■ **Instructions for the task**
Where a line below holds the string "agent", that line goes into the answer.

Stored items
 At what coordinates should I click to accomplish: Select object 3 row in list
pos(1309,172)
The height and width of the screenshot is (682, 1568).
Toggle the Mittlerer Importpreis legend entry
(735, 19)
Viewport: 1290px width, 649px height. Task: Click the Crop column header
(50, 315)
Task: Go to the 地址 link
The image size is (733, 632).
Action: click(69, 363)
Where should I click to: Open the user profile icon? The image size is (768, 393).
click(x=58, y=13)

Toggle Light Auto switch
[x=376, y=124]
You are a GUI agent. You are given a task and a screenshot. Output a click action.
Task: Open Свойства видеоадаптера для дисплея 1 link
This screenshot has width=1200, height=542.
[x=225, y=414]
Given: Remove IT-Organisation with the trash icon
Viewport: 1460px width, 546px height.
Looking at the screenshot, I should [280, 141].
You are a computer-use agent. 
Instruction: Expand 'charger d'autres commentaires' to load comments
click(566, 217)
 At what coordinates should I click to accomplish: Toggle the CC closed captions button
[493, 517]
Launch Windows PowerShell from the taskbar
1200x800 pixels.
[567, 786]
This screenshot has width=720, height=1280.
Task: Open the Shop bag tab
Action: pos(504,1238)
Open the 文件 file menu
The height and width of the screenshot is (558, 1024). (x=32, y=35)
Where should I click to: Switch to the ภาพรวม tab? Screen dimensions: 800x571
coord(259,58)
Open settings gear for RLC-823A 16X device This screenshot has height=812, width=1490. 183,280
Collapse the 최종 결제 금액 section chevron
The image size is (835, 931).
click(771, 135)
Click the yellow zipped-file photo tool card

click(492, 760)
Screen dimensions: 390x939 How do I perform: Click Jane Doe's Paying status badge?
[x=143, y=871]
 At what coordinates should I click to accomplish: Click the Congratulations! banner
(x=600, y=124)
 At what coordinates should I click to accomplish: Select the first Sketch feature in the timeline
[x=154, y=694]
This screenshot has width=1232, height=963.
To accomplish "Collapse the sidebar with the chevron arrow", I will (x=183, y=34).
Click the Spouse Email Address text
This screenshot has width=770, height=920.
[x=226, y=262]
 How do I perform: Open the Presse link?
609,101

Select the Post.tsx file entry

■ **Answer area**
You are a GUI agent. You are given a task and a screenshot. Output a click action.
You are a computer-use agent. 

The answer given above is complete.